Written request:
In the listing, from the line with "Image resolution: width=766" up to and including the line with "Looking at the", substitute "time label" for "timestamp" and write those lines out again with nothing else changed.
** start **
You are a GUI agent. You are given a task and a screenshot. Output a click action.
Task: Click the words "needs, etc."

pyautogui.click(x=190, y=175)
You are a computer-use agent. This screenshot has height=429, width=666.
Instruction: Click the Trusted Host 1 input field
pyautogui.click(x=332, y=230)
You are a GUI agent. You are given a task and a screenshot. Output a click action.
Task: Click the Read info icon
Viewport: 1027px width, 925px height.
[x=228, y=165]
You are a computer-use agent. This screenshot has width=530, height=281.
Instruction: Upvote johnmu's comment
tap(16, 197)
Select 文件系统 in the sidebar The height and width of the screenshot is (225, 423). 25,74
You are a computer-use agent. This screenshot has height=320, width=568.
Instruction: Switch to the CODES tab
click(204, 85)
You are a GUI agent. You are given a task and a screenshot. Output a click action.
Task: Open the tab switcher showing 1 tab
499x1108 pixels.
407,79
** end **
** start **
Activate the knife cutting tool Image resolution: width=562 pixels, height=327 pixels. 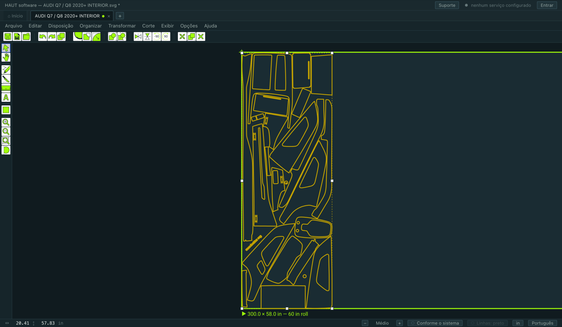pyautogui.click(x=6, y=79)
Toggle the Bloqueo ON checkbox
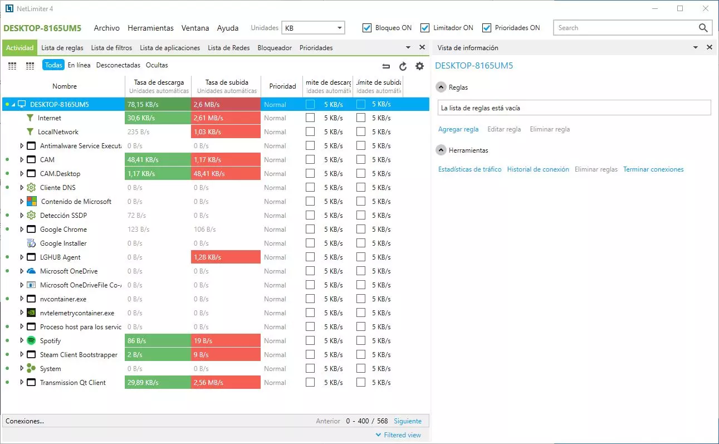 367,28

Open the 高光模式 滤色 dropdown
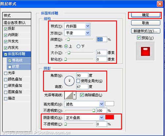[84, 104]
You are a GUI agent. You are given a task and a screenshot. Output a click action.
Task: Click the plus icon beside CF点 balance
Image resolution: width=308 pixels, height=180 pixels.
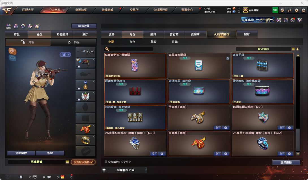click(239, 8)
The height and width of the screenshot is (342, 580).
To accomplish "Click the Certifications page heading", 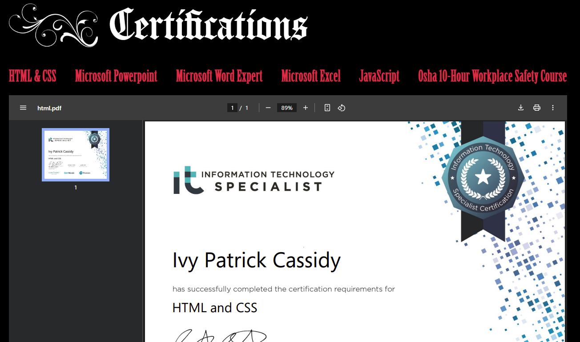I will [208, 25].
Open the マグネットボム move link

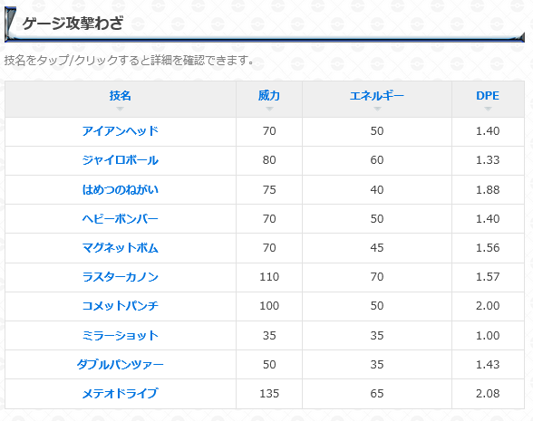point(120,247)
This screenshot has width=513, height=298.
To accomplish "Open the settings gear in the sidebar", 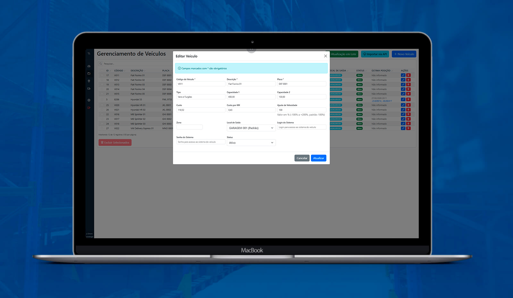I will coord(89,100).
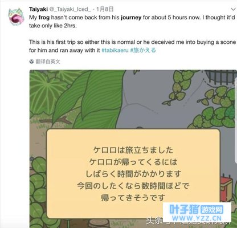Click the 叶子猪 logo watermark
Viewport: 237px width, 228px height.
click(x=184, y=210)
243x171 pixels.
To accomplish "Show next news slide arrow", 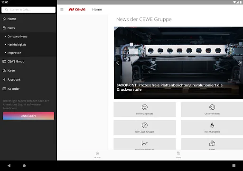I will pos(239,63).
** end **
** start **
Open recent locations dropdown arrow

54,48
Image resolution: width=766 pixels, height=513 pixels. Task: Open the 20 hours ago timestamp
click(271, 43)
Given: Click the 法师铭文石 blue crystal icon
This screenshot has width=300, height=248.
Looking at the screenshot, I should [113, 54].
** end **
Task response:
Image resolution: width=766 pixels, height=513 pixels. Task: Open the 20 hours ago time label
click(271, 43)
Given: Click the 法师铭文石 blue crystal icon
This screenshot has width=300, height=248.
Looking at the screenshot, I should [113, 54].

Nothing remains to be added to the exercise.